Scan the records below for the word "agent". Copy each line where it appears.

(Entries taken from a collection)

++++++++++

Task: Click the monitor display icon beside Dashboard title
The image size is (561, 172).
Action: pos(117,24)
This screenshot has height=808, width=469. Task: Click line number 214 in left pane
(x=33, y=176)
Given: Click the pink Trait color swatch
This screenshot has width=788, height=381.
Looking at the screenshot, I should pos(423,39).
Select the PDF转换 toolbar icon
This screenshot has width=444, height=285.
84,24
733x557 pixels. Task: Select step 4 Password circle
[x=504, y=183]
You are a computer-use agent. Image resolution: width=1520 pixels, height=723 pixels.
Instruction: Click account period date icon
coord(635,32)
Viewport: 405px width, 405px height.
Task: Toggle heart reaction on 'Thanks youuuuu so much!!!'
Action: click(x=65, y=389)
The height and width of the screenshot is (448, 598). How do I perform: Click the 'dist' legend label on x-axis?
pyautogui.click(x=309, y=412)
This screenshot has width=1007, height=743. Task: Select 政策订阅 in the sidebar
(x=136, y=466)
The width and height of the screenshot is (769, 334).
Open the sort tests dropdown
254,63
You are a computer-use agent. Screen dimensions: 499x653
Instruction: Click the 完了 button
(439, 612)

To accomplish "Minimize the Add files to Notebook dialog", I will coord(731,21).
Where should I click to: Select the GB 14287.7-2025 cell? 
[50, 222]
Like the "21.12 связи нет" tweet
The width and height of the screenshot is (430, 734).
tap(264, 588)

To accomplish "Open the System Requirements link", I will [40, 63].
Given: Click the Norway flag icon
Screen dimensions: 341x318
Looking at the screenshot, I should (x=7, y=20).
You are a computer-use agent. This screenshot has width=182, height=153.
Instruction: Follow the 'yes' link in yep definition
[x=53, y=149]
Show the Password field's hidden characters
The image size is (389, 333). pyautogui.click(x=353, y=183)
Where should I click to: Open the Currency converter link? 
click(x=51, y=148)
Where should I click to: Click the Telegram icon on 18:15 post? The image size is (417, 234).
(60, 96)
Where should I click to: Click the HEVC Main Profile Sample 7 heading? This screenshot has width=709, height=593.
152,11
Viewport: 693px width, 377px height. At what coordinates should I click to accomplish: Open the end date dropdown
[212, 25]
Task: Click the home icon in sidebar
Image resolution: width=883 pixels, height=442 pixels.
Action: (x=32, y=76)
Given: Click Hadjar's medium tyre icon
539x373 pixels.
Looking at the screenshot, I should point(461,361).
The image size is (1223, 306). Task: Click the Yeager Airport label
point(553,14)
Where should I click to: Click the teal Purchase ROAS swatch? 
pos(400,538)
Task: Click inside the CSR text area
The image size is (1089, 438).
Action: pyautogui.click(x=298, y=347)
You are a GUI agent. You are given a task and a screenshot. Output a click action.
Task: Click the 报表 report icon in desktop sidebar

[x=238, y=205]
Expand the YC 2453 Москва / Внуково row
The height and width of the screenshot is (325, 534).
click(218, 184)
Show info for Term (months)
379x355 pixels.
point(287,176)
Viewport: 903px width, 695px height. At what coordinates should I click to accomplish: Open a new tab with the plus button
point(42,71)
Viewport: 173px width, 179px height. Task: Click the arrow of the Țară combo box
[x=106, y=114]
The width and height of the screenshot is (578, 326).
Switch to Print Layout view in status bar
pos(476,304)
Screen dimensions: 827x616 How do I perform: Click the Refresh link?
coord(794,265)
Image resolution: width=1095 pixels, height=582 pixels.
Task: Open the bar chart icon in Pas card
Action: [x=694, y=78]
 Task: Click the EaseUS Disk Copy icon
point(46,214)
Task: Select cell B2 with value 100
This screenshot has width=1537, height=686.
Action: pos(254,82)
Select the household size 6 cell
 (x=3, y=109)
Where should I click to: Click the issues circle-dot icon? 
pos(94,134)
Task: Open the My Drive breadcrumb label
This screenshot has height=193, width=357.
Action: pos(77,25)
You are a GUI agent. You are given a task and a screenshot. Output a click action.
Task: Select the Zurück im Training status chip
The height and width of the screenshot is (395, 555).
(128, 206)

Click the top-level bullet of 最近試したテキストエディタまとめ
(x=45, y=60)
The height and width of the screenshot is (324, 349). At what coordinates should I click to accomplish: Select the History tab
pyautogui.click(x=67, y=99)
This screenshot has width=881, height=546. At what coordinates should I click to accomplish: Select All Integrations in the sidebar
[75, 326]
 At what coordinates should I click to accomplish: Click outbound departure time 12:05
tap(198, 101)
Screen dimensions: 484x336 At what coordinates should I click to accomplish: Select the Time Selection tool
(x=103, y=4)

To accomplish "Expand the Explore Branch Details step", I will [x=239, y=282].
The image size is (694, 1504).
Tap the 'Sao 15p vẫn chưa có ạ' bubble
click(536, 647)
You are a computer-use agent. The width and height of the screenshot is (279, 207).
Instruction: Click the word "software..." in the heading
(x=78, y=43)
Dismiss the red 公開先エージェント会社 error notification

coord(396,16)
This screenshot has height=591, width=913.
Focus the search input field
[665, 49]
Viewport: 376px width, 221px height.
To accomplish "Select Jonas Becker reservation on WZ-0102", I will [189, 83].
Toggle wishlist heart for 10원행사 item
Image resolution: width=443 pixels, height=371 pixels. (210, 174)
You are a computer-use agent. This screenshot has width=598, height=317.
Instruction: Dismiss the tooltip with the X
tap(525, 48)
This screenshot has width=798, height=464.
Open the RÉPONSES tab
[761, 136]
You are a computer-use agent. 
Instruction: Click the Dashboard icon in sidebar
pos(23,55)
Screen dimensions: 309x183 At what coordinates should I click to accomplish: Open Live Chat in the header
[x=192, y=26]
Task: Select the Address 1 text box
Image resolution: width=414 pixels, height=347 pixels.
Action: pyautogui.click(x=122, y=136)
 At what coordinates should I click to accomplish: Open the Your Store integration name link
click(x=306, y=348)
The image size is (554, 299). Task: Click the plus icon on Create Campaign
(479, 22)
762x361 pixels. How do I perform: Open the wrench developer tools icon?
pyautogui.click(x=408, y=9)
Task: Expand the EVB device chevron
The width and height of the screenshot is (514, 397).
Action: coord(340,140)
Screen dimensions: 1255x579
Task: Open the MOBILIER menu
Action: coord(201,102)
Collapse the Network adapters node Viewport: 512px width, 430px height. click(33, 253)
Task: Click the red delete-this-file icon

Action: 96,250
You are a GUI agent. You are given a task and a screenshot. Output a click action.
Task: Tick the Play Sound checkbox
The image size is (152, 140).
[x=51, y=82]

++++++++++

ANSWER TO THIS PROBLEM >>
You are a computer-use agent. Image resolution: width=1520 pixels, height=723 pixels.
You are a computer-use agent. Screen dimensions: 499x653
You are a computer-use agent. This screenshot has width=182, height=153.
You are a GUI agent. You are given a task and a screenshot. Output a click action.
You are a GUI agent. You are given a task and a screenshot. Output a click action.
You are a computer-use agent. The width and height of the screenshot is (279, 207).
You are a computer-use agent. This screenshot has width=598, height=317.
You are a computer-use agent. 
You are a GUI agent. You are given a task and a screenshot. Output a click action.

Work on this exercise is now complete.